However, I do have access to an event library which basically allows me to create a signaller (public var loginPressedSignaller = new Signaller()), to fire a signaller (loginPressedSignaller.fire()) and to listen to a signalller (someClass.loginPressedSignaller.bind(doSomethingWhenLoginPressed)).
So, with little further investigation I figured this would change my previous setup to:
Main:
public var appLaunchedSignaller = new Signaller();
Main constructor:
appLaunchedSignaller.fire();
LoginScreen:
public var loginPressedSignaller = new Signaller();
LoginScreen load():
niceBackground = !!! Question 2: how do we use Event Driven Programming to load our background here, while not being dependent on the custom loader class !!!
someButton = !!! same as for niceBackground, but for the customButton class !!!

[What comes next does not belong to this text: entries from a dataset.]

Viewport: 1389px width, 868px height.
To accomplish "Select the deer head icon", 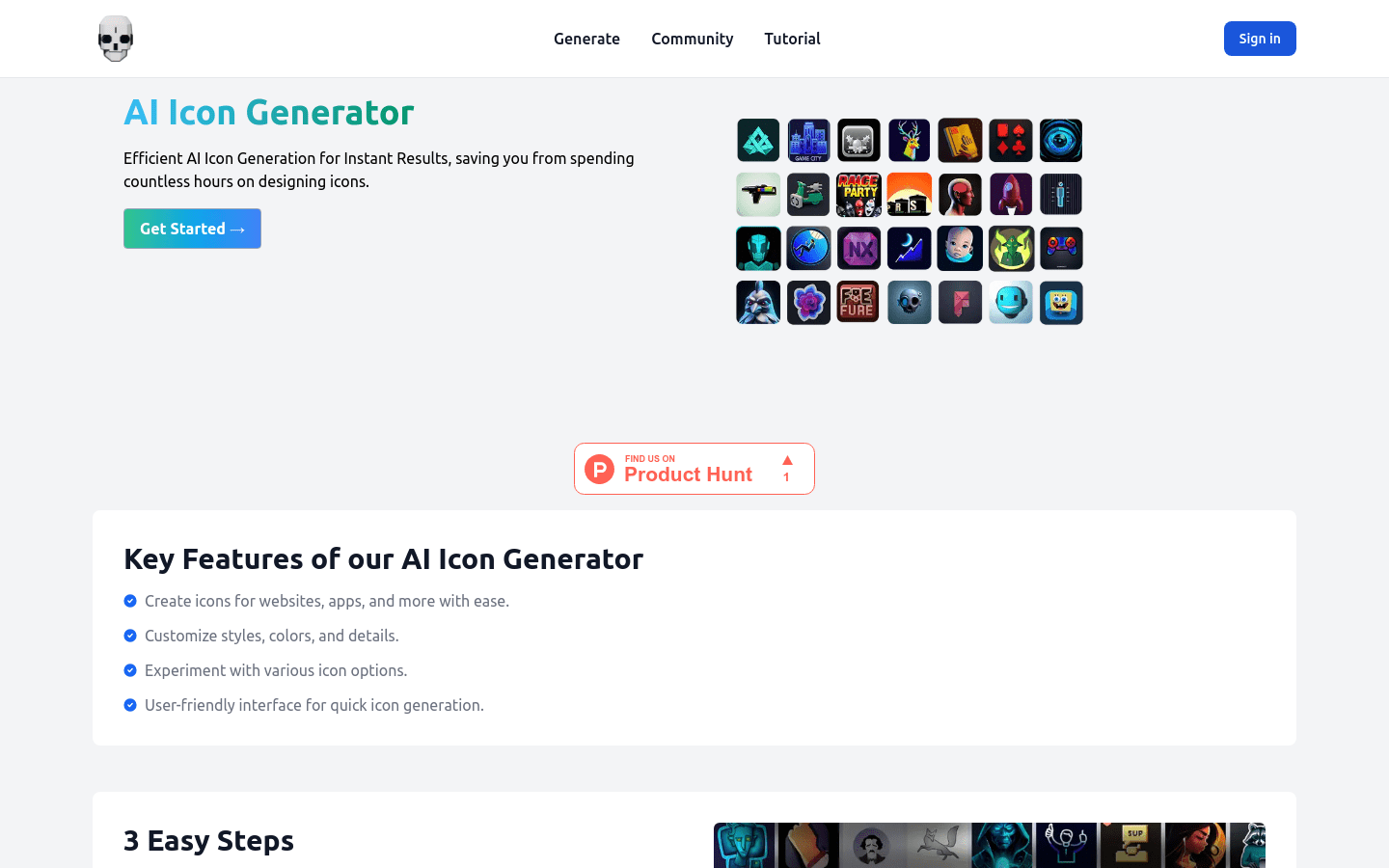I will pos(910,140).
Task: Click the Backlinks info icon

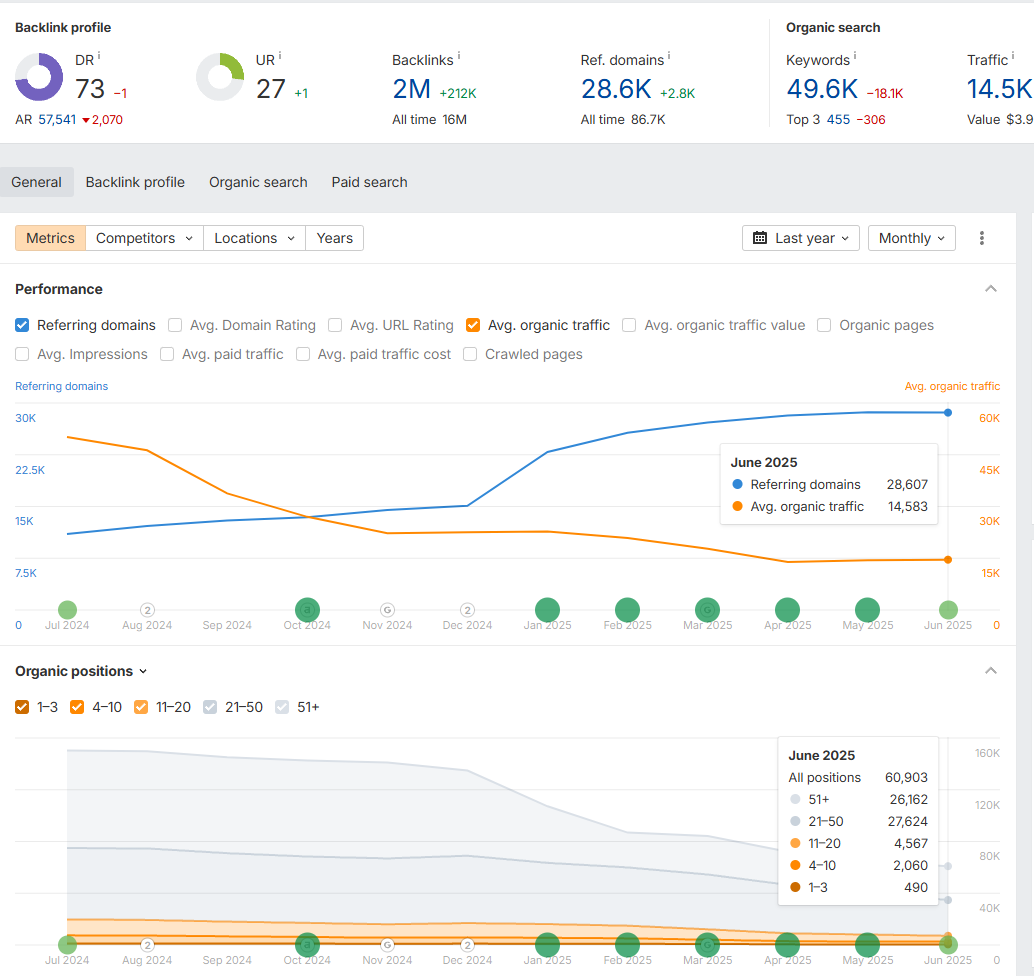Action: tap(458, 57)
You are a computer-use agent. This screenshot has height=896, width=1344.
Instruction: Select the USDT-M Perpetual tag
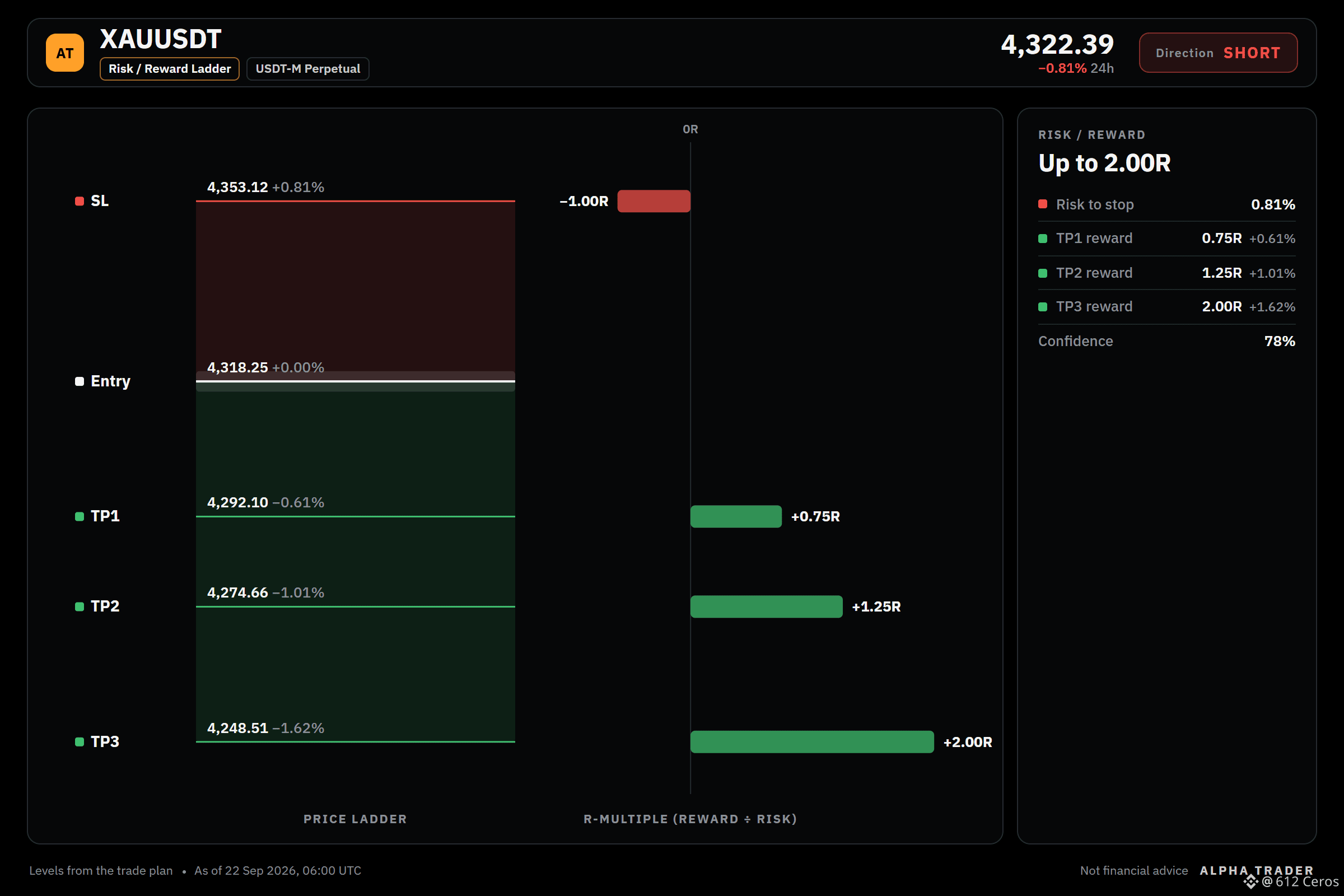click(307, 68)
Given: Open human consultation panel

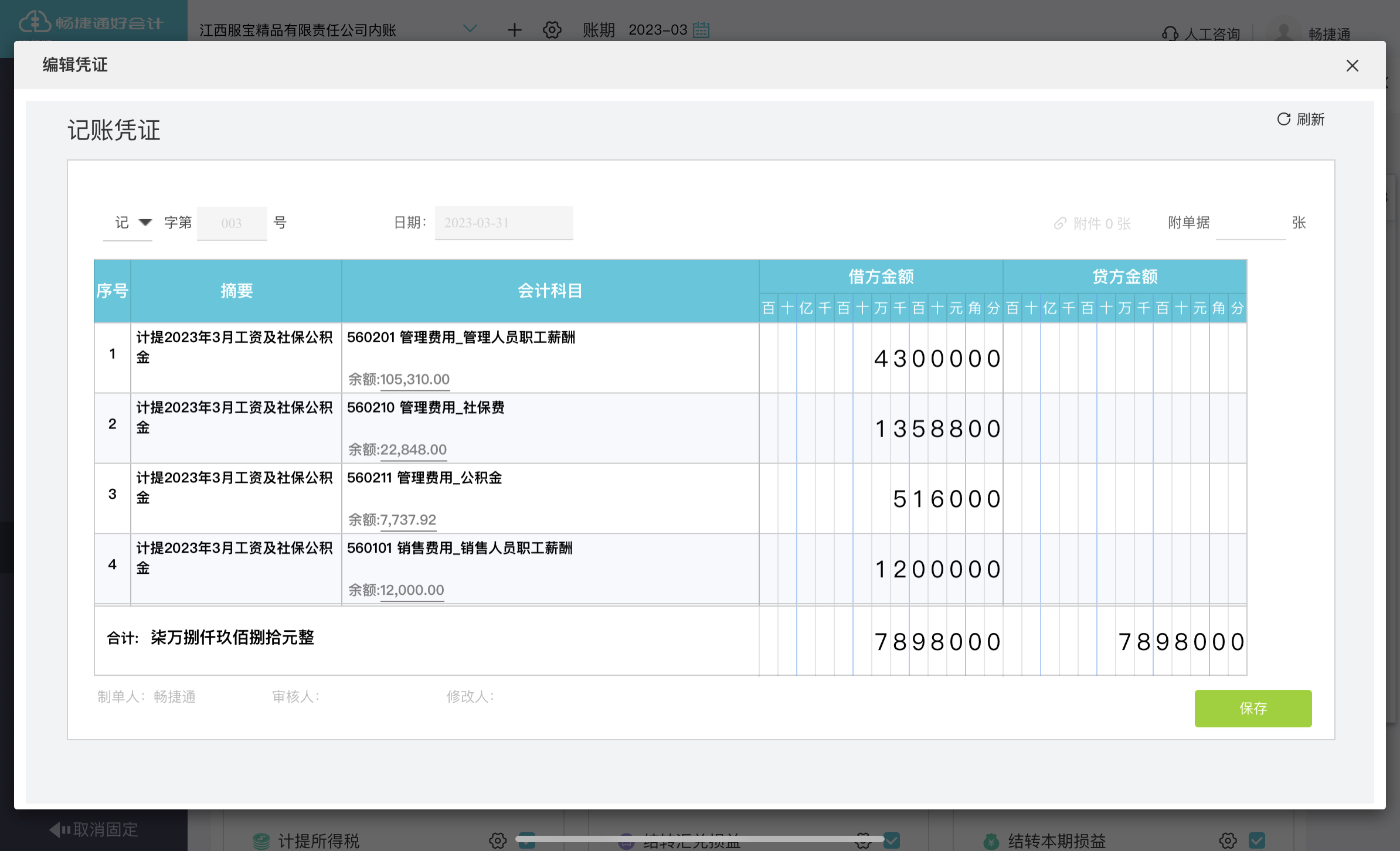Looking at the screenshot, I should click(1202, 30).
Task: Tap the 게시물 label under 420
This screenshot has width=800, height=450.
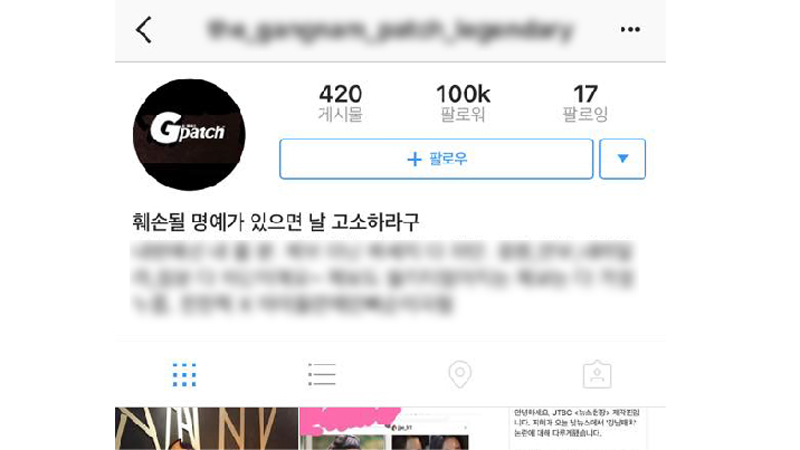Action: [x=340, y=114]
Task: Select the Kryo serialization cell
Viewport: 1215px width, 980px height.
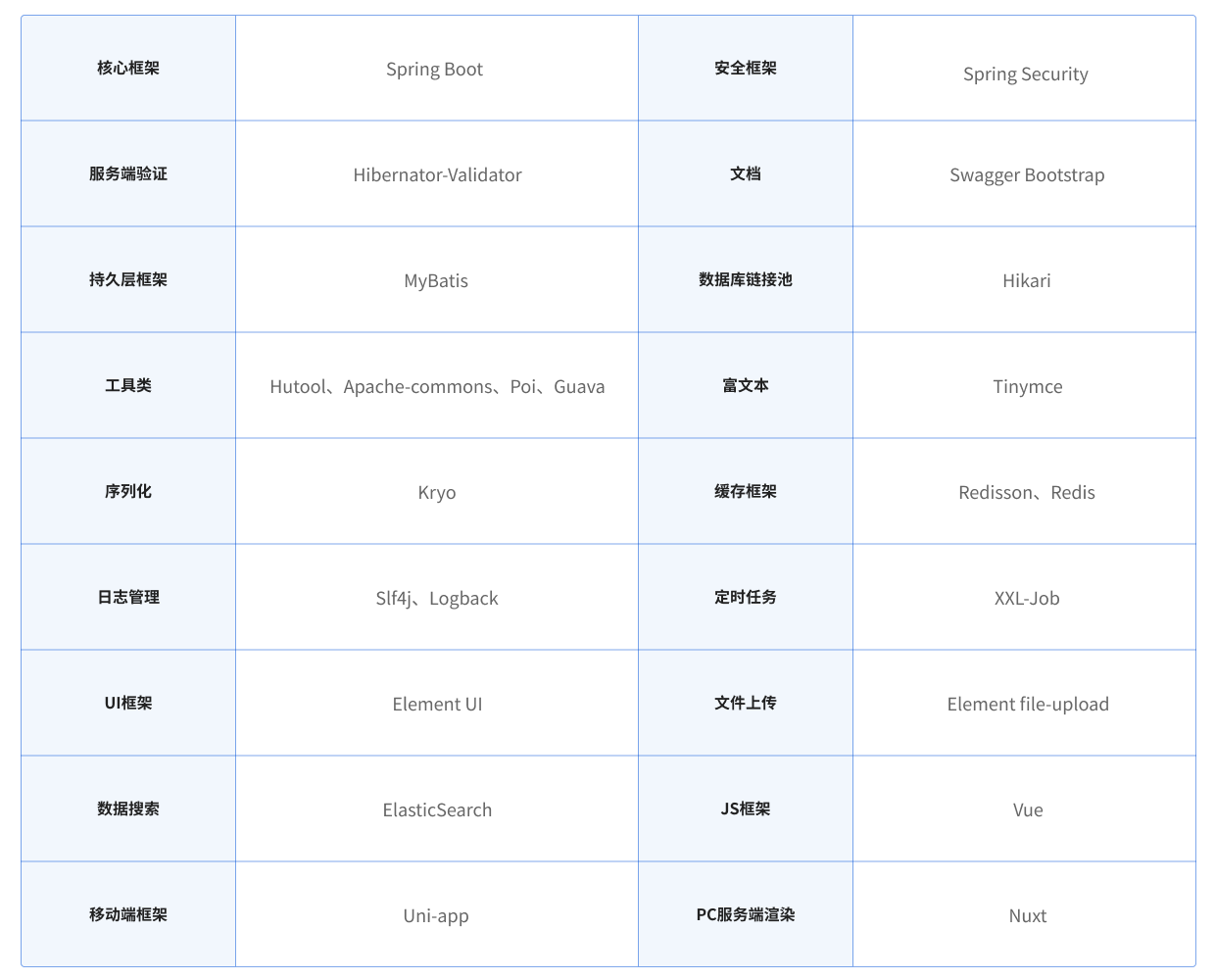Action: coord(437,492)
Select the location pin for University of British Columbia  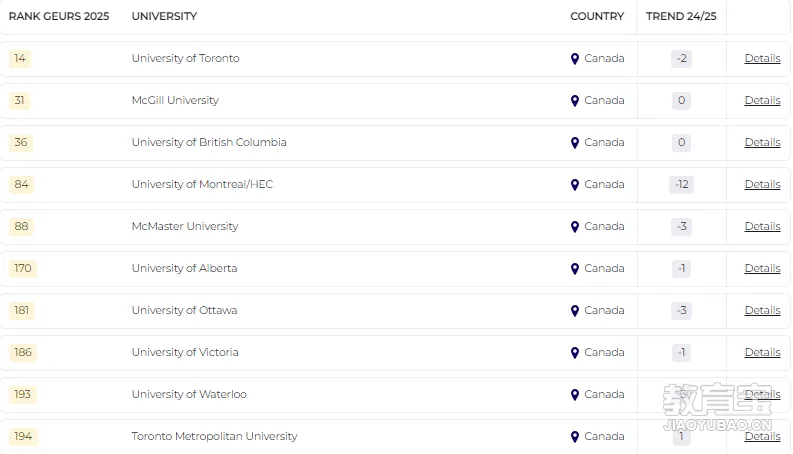click(575, 143)
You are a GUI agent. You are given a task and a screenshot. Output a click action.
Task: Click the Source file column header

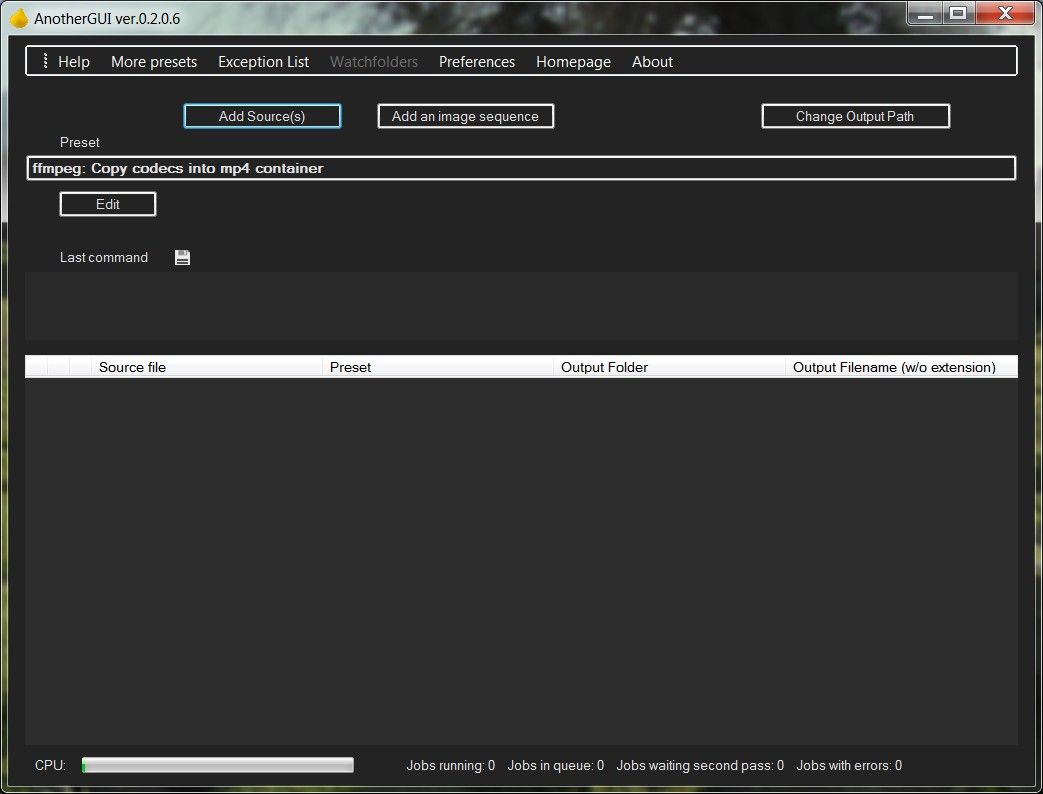pyautogui.click(x=133, y=366)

someButton.onClick = buttonIsPressed;
LoginScreen buttonIsPressed():
loginPressedSignaller.fire(username, pass);
LoginScreenAuthenticator:
public var loginSuccessSignaller = new Signaller();
public var loginFailSignaller = new Signaller();
LoginScreenAuthenticator auth(username, pass):
socketConnection = !!! how do we use a socket connection here, if we cannot call a custom socket connection class !!!
socketConnection.write("login#auth#username#password");
This code is not finished yet, eg. I still have to listen for the server response, but you probably understand where I am getting stuck.
Question 2: Does this new structure make any sense? how should I solve the problems above mentioned in the !!! delimiters?
Then I heard about binders. So maybe I need to create a binder for each class, to connect everything together. Something like this:
MainBinder:
feature = new Main();
LoginScreenBinder:
feature = new LoginScreen();
MainBinder.feature.appLaunchedSignaller.bind(feature.load);
niceBackgroundLoader = loader.loadBitmap;
someButtonClass = gui.customButton();
etc... hopefully you understand what I mean. This post is getting a bit long so I have to wrap it up a bit.
Question 3: does this make any sense? Doesn't this make things unnecessarily complex?
Also, in the above "Binders" I only had to use classes which are instantiated once, eg. a login screen. What if there are multiple instances of a class, eg. a Player Class in a game of chess.
well, concerning the how, I would point out my 5 commandments to you. :)
For this question only 3 are really important:
single responsibility (SRP)
interface segregation (ISP)
dependency inversion (DIP)
Starting off with SRP, you have to ask yourself the question: "What is the responsibility of class X?".
The login screen is responsible for presenting an interface to the user to fill in and submit his login data. Thus
it makes sense for it to depend on the button class, because it needs the button.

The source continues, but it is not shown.